[Prompt]:
Edit the entries below so that every "Image resolution" becomes "Screenshot size", leaving the rest of each line unchanged.

+++ Supplied data

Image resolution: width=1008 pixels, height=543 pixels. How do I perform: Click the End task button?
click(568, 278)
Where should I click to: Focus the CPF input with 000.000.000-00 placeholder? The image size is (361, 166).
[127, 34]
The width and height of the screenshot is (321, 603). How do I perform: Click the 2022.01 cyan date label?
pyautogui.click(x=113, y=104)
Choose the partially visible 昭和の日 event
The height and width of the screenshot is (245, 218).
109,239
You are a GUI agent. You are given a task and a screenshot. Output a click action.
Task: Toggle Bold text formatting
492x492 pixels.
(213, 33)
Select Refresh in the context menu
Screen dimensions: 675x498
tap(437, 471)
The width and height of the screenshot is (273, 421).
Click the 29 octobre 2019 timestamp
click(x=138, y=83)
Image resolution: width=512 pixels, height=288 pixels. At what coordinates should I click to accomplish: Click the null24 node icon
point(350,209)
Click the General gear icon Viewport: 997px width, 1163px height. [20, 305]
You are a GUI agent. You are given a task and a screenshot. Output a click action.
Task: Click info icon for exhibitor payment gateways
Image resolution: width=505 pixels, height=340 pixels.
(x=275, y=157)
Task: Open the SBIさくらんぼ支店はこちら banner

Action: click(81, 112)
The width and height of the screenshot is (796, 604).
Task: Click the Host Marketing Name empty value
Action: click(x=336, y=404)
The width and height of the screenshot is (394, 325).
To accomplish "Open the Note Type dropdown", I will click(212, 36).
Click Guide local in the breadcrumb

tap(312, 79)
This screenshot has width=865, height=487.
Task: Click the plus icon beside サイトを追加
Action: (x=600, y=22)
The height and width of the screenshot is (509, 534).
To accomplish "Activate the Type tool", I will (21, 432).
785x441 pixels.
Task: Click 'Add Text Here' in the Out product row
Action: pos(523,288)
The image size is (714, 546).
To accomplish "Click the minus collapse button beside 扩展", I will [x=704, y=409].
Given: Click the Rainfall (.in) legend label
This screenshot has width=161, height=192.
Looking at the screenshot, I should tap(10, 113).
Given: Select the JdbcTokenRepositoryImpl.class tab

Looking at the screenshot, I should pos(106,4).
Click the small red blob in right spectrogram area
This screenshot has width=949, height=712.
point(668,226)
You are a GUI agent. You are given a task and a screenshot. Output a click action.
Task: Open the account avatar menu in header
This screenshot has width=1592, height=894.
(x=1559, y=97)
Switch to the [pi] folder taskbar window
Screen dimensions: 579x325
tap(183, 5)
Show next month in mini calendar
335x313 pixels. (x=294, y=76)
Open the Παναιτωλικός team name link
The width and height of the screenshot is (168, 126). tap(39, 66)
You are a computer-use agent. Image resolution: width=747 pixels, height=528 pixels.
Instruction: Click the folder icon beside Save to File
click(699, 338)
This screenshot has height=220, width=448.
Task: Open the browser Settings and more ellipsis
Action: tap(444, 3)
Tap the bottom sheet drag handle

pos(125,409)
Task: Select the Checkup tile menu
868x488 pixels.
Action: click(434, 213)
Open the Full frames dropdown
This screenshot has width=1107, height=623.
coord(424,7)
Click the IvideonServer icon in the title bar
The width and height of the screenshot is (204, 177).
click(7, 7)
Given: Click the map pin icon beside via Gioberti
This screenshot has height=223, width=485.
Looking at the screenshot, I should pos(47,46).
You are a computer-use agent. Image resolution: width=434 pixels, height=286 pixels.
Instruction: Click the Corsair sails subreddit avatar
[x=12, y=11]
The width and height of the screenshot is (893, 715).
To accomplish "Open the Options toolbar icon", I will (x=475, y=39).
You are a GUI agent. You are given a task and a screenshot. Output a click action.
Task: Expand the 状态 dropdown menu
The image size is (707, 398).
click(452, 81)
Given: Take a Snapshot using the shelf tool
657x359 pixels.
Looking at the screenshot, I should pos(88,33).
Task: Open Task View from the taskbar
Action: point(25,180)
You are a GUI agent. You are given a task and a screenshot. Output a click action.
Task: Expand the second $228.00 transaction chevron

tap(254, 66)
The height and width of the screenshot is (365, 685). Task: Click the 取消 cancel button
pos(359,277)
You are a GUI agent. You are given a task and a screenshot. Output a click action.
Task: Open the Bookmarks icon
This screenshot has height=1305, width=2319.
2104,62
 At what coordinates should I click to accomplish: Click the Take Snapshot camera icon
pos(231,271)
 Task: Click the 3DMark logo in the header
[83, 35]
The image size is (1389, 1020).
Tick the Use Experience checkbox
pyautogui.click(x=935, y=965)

++++++

[Response to the task]:
Screenshot size: width=1008 pixels, height=543 pixels. How do I perform: Click the End task button?
click(568, 278)
Where should I click to: Focus the CPF input with 000.000.000-00 placeholder? The image size is (361, 166).
[127, 34]
The width and height of the screenshot is (321, 603). How do I perform: Click the 2022.01 cyan date label?
pyautogui.click(x=113, y=104)
Choose the partially visible 昭和の日 event
The height and width of the screenshot is (245, 218).
109,239
You are a GUI agent. You are given a task and a screenshot. Output a click action.
Task: Toggle Bold text formatting
492x492 pixels.
(213, 33)
Select Refresh in the context menu
Screen dimensions: 675x498
tap(437, 471)
The width and height of the screenshot is (273, 421).
Click the 29 octobre 2019 timestamp
click(x=138, y=83)
Screenshot size: width=512 pixels, height=288 pixels. At what coordinates should I click to accomplish: Click the null24 node icon
point(350,209)
Click the General gear icon Viewport: 997px width, 1163px height. [20, 305]
You are a GUI agent. You are given a task and a screenshot. Output a click action.
Task: Click info icon for exhibitor payment gateways
Screenshot size: width=505 pixels, height=340 pixels.
(x=275, y=157)
Task: Open the SBIさくらんぼ支店はこちら banner

Action: click(81, 112)
The width and height of the screenshot is (796, 604).
Task: Click the Host Marketing Name empty value
Action: click(x=336, y=404)
The width and height of the screenshot is (394, 325).
To accomplish "Open the Note Type dropdown", I will click(212, 36).
Click Guide local in the breadcrumb

tap(312, 79)
This screenshot has width=865, height=487.
Task: Click the plus icon beside サイトを追加
Action: (x=600, y=22)
The height and width of the screenshot is (509, 534).
To accomplish "Activate the Type tool", I will (21, 432).
785x441 pixels.
Task: Click 'Add Text Here' in the Out product row
Action: pos(523,288)
The image size is (714, 546).
To accomplish "Click the minus collapse button beside 扩展", I will [x=704, y=409].
Given: Click the Rainfall (.in) legend label
This screenshot has width=161, height=192.
Looking at the screenshot, I should tap(10, 113).
Given: Select the JdbcTokenRepositoryImpl.class tab

Looking at the screenshot, I should pos(106,4).
Click the small red blob in right spectrogram area
This screenshot has width=949, height=712.
point(668,226)
You are a GUI agent. You are given a task and a screenshot. Output a click action.
Task: Open the account avatar menu in header
This screenshot has width=1592, height=894.
(x=1559, y=97)
Switch to the [pi] folder taskbar window
Screen dimensions: 579x325
tap(183, 5)
Show next month in mini calendar
335x313 pixels. (x=294, y=76)
Open the Παναιτωλικός team name link
The width and height of the screenshot is (168, 126). tap(39, 66)
You are a computer-use agent. Screenshot size: width=747 pixels, height=528 pixels.
Instruction: Click the folder icon beside Save to File
click(699, 338)
This screenshot has height=220, width=448.
Task: Open the browser Settings and more ellipsis
Action: tap(444, 3)
Tap the bottom sheet drag handle

pos(125,409)
Task: Select the Checkup tile menu
868x488 pixels.
Action: click(434, 213)
Open the Full frames dropdown
This screenshot has width=1107, height=623.
coord(424,7)
Click the IvideonServer icon in the title bar
The width and height of the screenshot is (204, 177).
click(7, 7)
Given: Click the map pin icon beside via Gioberti
This screenshot has height=223, width=485.
Looking at the screenshot, I should pos(47,46).
You are a computer-use agent. Screenshot size: width=434 pixels, height=286 pixels.
Instruction: Click the Corsair sails subreddit avatar
[x=12, y=11]
The width and height of the screenshot is (893, 715).
To accomplish "Open the Options toolbar icon", I will (x=475, y=39).
You are a GUI agent. You are given a task and a screenshot. Output a click action.
Task: Expand the 状态 dropdown menu
The image size is (707, 398).
click(452, 81)
Given: Take a Snapshot using the shelf tool
657x359 pixels.
Looking at the screenshot, I should pos(88,33).
Task: Open Task View from the taskbar
Action: point(25,180)
You are a GUI agent. You are given a task and a screenshot. Output a click action.
Task: Expand the second $228.00 transaction chevron

tap(254, 66)
The height and width of the screenshot is (365, 685). Task: Click the 取消 cancel button
pos(359,277)
You are a GUI agent. You are given a task and a screenshot. Output a click action.
Task: Open the Bookmarks icon
This screenshot has height=1305, width=2319.
2104,62
 At what coordinates should I click to accomplish: Click the Take Snapshot camera icon
pos(231,271)
 Task: Click the 3DMark logo in the header
[83, 35]
The image size is (1389, 1020).
Tick the Use Experience checkbox
pyautogui.click(x=935, y=965)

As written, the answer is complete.